# What does a tool and die maker do



## Sshire (Mar 31, 2012)

Nice video
http://www.thetoolanddieguy.com/2012/03/31/what-does-a-tool-and-die-maker-do/

Best
Stan


----------



## blighty (Mar 31, 2012)

i'm a tool and die maker............ and guess what?






i'm always wearing white socks ;D

great vid.


----------



## Dave G (Mar 31, 2012)

Ditto ;D    Thanks for the link, Dave


----------



## jonesie (Apr 1, 2012)

nice link i to wear white socks, been building injection molds for close to 40 years. nice video. jonesie


----------



## n4zou (Apr 1, 2012)

When someone asks why you wear white socks........

Socks without colour are white. When a person works on his feet all day his feet become sensitive to latent chemicals found in coloured socks. The process of colouring socks involves more than simply dipping them in a textile dye. Caustic chemical baths are used to prepare the socks for the dyeing process. Small amounts of these caustic chemicals remain no matter how much the now coloured socks are washed to remove the chemicals. Today's cost saving measures has resulted in post dye operations in which the washing process has been reduced to a minimum and in some countries the manufacturer will not wash them at all. Naturally a person will migrate to wearing the most comfortable clothing. White socks are the only colour that will not irritate a persons foot.


----------



## mklotz (Apr 1, 2012)

What the devil is wrong with wearing white socks? Is that something the fashionistas have declared to be not kewl? If so, that makes me even happier that I generally wear white socks - although I'm not a tool and die guy.


----------



## Tin Falcon (Apr 1, 2012)

I also wear white socks. Color socks have caused things to grow on my feet.

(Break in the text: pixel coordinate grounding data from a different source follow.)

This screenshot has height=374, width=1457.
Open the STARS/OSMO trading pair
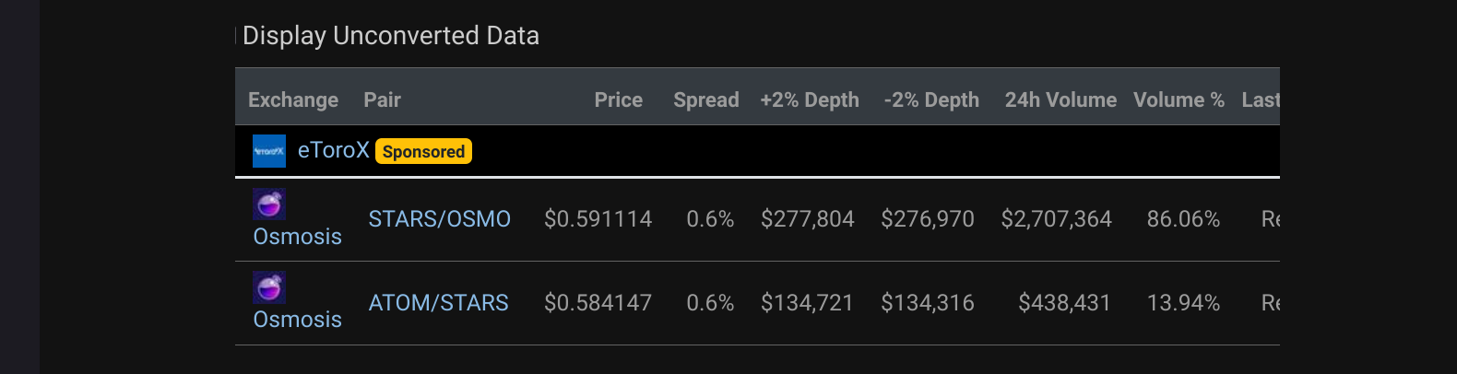tap(439, 219)
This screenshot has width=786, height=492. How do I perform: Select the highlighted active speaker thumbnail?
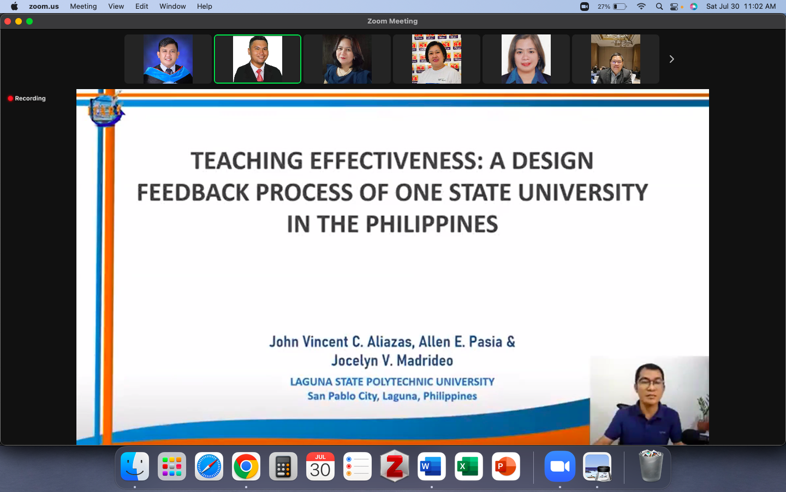[x=257, y=59]
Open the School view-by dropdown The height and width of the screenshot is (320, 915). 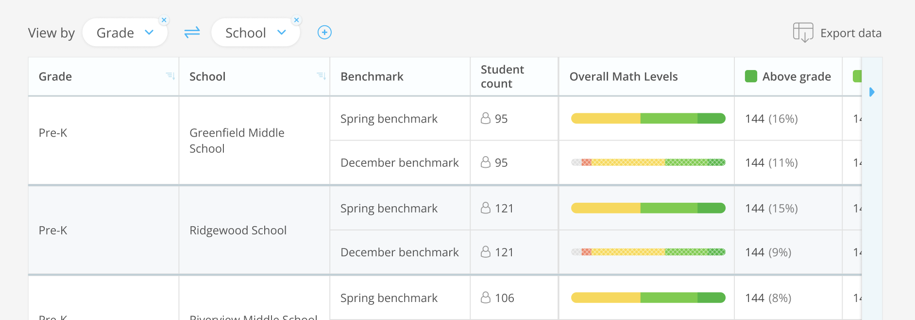point(256,32)
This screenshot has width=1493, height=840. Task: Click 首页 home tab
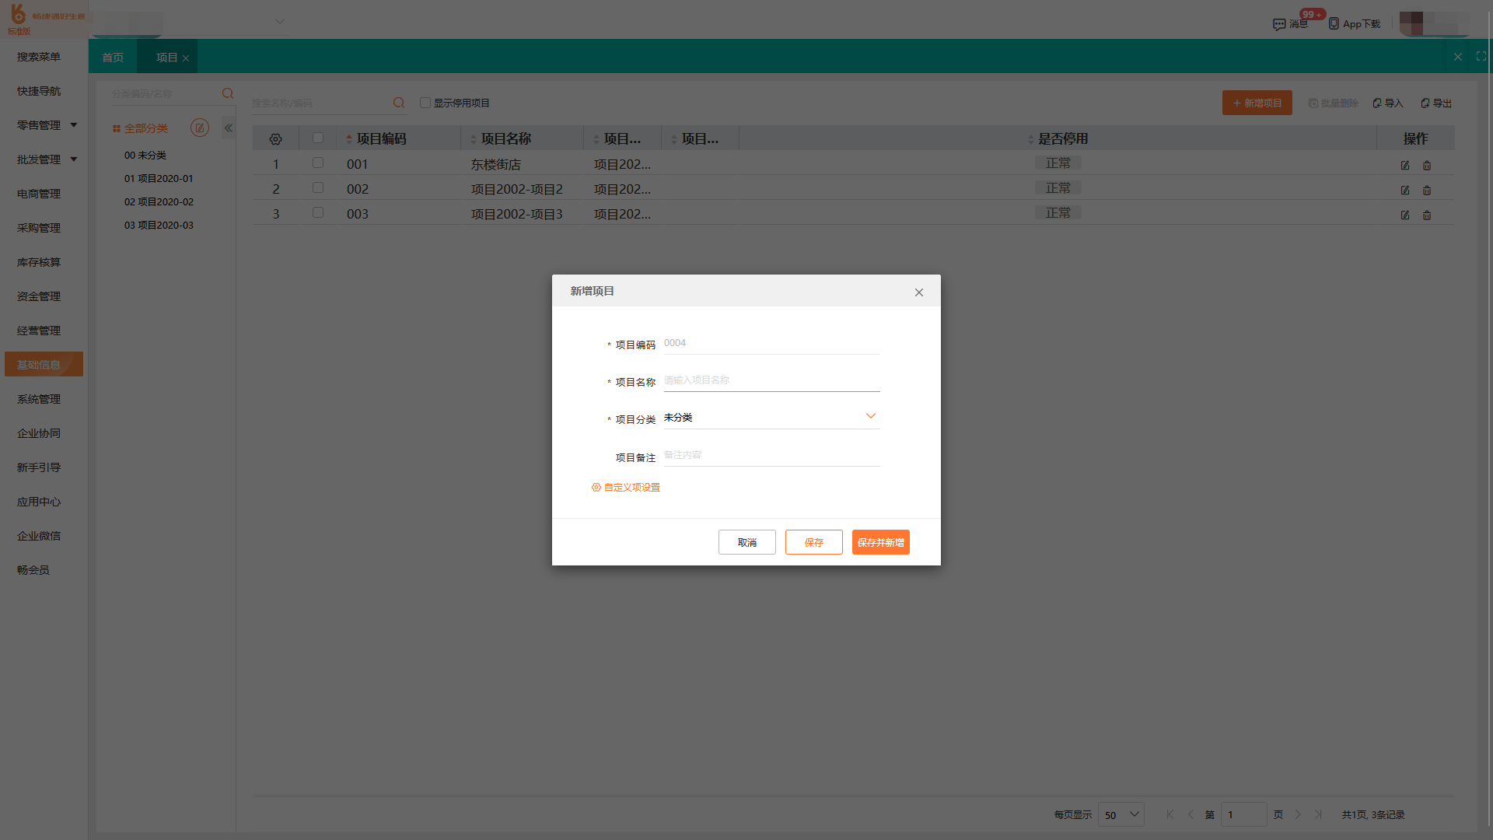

I had a job that required dark socks I wore cheaters white socks on my feet and dark socks over them with the foot cut out therefore white socks with the appearance of dark ones. 
Tin


----------



## Maryak (Apr 1, 2012)

Back in the days when the RAN had steam ships, pretty well all of the black gang wore white woolen socks. IMHO it does keep your feet in better condition than when wearing coloured socks, ( regulation black).

Best Regards
Bob


----------



## Swifty (Apr 2, 2012)

I would be more worried about the tight shorts that the guy is wearing, would have got a lot of ribbing here in Australia wearing those. Always wore shorts when the weather warmed up, but a bit looser fit than those 

Paul.


----------



## n4zou (Apr 2, 2012)

Maryak  said:
			
		

> Back in the days when the RAN had steam ships, pretty well all of the black gang wore white woolen socks. IMHO it does keep your feet in better condition than when wearing coloured socks, ( regulation black).
> 
> Best Regards
> Bob


During my time in the US Navy I was a hole snipe (Engineer) on a Destroyer with General Electric LM-2500 Turbine Engines and Allison 501-K17 turbine engine generator sets. At that time the US Navy had yet to issue Engineering Personal flame retardant coveralls like those mandated for use by aircrews servicing or crewing on military aircraft. We purchased our own fire retardant coveralls and no one said anything about how we dressed while at sea or tied up to a dock without shore power mandating we produce our own power. We wore white socks and tucked the cuff in the top of the white socks so flames could not run up the legs in the case of a fire. Every new deck officer that came on the ship would freq-out the moment they saw us walking around the ship in our garish engineering outfits decorated with our own patches and qualification hashes. The Chief Engineer would take them to the side and tell them why we did not wear a standard uniform and tell them to leave us alone.


----------